- Relator(a)
- Douglas Alencar Rodrigues
- Órgão julgador
- 5ª Turma
- Data do julgamento
- 23/11/2022
- Data de publicação
- 02/12/2022
TST – Agravo 0000837-49.2015.5.05.0007, Rel. Douglas Alencar Rodrigues, 5ª Turma, j. 23/11/2022, p. 02/12/2022
EMENTA: AGRAVO. AGRAVO DE INSTRUMENTO EM RECURSO DE REVISTA. REGIDO PELA LEI 13.467/2017. 1. NULIDADE POR NEGATIVA DE PRESTAÇÃO JURISDICIONAL. VÍCIOS INEXISTENTES . TRANSCENDÊNCIA NÃO RECONHECIDA. O dever estatal de prestar a jurisdição, enquanto garantia fundamental da cidadania (Constituição Federal, artigo 5º, XXXV), não se confunde com o direito à obtenção de pronunciamento favorável às pretensões deduzidas. Embora o exercício da jurisdição no Estado Democrático de Direito seja incompatível com posturas arbitrárias (Constituição Federal, artigo 93, IX), o sistema brasileiro consagra o postulado da persuasão racional, que impõe ao julgador o dever de expor as razões que fundamentam as conclusões alcançadas (CLT, artigo 832 c/c o artigo 371 do CPC/2015).
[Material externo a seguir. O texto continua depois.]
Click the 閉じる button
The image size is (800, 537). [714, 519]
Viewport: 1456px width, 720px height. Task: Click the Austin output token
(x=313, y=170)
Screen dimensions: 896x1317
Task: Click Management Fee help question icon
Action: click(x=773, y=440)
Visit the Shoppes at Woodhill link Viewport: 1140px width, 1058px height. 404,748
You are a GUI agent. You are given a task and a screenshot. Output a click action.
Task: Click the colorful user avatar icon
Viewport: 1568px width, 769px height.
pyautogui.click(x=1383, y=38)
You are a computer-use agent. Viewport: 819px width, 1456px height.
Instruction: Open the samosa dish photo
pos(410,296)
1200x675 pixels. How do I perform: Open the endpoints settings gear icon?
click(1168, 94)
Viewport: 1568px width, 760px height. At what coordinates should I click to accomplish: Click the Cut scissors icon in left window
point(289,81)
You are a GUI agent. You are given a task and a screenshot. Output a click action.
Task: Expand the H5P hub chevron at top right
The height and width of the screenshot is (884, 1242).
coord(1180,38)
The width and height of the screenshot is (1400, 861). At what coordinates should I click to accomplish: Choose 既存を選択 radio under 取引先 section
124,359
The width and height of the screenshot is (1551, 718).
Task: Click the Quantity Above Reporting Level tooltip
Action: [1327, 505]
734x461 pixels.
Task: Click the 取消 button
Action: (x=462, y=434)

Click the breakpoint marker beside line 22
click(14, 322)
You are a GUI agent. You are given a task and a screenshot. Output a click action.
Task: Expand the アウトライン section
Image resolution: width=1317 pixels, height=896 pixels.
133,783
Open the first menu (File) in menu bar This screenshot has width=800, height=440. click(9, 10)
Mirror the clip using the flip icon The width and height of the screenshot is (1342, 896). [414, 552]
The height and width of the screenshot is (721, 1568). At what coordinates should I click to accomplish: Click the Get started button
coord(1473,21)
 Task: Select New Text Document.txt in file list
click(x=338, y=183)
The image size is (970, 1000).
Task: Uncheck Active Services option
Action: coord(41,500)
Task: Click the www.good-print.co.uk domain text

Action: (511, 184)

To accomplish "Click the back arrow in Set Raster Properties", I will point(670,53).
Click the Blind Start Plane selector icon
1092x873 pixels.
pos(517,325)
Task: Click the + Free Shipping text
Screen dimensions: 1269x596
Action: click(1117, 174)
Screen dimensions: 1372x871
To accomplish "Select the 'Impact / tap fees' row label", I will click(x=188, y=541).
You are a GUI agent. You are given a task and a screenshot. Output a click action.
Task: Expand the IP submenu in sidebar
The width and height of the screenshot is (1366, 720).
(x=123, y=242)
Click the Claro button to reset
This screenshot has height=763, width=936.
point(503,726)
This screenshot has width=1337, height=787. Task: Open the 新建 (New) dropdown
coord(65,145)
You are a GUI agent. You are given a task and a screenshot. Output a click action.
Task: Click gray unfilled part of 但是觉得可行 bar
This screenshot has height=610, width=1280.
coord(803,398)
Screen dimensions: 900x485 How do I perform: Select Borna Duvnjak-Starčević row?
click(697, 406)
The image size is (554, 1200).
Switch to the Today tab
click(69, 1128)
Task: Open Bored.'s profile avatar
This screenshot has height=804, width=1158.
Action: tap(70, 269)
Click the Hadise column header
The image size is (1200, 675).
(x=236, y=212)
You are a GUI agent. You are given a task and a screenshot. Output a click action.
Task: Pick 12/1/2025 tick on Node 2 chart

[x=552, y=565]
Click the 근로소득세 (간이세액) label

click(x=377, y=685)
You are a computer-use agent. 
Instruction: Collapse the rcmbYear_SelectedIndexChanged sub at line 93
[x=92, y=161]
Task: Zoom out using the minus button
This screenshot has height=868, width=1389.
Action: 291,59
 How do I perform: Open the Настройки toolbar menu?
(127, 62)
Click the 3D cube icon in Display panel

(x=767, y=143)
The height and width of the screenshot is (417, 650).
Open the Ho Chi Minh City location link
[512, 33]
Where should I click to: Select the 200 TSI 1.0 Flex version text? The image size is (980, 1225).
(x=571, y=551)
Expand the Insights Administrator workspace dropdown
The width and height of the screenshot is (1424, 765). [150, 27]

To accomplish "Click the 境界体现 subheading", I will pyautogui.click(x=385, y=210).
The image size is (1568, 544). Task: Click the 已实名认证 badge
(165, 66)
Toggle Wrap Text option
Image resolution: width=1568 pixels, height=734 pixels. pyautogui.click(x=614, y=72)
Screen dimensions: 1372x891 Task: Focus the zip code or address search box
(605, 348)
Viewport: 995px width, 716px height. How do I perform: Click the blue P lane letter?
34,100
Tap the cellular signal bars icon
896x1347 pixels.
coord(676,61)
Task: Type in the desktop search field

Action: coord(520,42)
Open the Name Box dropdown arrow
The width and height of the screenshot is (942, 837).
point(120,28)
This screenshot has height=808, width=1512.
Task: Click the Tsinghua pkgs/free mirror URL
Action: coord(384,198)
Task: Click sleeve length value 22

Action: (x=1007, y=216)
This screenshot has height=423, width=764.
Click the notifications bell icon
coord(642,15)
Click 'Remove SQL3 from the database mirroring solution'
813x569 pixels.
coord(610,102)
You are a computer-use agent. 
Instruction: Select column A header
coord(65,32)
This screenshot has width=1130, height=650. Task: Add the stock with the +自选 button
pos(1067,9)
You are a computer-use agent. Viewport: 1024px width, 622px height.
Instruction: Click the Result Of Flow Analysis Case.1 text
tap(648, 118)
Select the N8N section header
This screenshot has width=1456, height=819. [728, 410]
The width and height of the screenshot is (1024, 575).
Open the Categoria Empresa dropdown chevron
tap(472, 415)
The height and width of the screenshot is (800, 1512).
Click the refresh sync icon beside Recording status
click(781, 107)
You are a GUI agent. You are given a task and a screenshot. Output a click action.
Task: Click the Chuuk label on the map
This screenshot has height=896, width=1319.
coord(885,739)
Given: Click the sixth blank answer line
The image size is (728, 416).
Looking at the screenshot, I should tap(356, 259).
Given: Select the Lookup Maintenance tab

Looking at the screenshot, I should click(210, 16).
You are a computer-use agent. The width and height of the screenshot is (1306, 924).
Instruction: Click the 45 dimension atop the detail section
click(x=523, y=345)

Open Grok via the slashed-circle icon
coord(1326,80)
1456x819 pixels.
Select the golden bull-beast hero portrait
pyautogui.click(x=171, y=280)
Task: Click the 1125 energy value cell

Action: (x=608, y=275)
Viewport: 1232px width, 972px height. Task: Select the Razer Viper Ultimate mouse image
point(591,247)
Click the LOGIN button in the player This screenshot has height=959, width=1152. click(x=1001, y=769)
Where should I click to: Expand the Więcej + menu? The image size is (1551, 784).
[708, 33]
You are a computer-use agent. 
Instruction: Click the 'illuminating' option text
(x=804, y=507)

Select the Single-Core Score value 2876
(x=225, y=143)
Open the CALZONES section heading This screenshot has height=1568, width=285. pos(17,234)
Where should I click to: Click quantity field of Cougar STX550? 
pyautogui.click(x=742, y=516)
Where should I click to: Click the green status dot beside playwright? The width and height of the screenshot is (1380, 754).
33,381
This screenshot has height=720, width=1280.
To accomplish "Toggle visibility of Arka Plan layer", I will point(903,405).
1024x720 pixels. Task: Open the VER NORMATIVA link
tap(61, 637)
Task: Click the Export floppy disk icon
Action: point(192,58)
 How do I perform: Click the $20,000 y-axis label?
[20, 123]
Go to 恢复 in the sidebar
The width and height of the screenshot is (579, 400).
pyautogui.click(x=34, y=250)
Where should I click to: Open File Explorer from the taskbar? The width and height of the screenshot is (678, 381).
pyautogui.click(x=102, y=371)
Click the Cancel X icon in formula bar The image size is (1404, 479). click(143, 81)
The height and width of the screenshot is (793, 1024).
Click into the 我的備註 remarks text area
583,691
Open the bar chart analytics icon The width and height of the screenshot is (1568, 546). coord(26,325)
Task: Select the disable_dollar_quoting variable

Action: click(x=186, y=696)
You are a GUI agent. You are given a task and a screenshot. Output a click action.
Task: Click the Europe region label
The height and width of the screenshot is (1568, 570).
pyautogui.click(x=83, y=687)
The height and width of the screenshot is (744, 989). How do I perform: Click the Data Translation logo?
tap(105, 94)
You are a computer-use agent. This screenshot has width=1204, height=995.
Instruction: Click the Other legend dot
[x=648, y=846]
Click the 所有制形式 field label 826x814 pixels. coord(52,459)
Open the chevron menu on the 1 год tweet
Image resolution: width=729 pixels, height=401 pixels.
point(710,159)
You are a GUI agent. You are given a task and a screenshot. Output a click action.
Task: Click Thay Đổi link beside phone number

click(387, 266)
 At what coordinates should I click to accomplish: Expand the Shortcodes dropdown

No caso, o Tribunal Regional expôs de forma exaustiva os motivos pelos quais entendeu que não restou configurado o erro material quanto à proclamação do resultado do julgamento colegiado em relação à exclusão da condenação ao pagamento da gratificação de balanço. O fato de ter sido proferida decisão contrária ao interesse da parte não configura negativa de prestação jurisdicional. Motivada e fundamentada a decisão, não há nulidade por negativa de prestação jurisdicional, razão pela qual estão intactos os artigos apontados como violados. Nesse contexto, não afastados os fundamentos da decisão agravada, nenhum reparo merece a decisão. 2. GRATIFICAÇÃO DE BALANÇO. DIFERENÇAS. SUCESSÃO DO BANEB PELO BRADESCO . TRANSCENDÊNCIA NÃO RECONHECIDA. 1. Discute-se a vinculação da empresa sucessora (banco Bradesco) à norma estipulada pela empresa sucedida (banco Baneb), no que tange à gratificação de balanço. 2. No caso, o Tribunal Regional consignou que a gratificação de balanço tem natureza de distribuição de lucros, concluindo que as normas estabelecidas pela empresa sucedida não vinculam a empresa sucessora. 3. Esta Corte já pacificou entendimento no sentido de que não contraria a Súmula 51/I/TST, tampouco viola o art. 468 da CLT, a redução do percentual da gratificação de balanço instituída pelo BANEB, porquanto lícita. Julgados desta Corte. Nesse contexto, deve ser mantida a decisão agravada. Agravo não provido, com acréscimo de fundamentação. (Tribunal Superior do Trabalho (5ª Turma). Acórdão: 0000837-49.2015.5.05.0007. Relator(a): DOUGLAS ALENCAR RODRIGUES. Data de julgamento: 23/11/2022. Juntado aos autos em 02/12/2022.)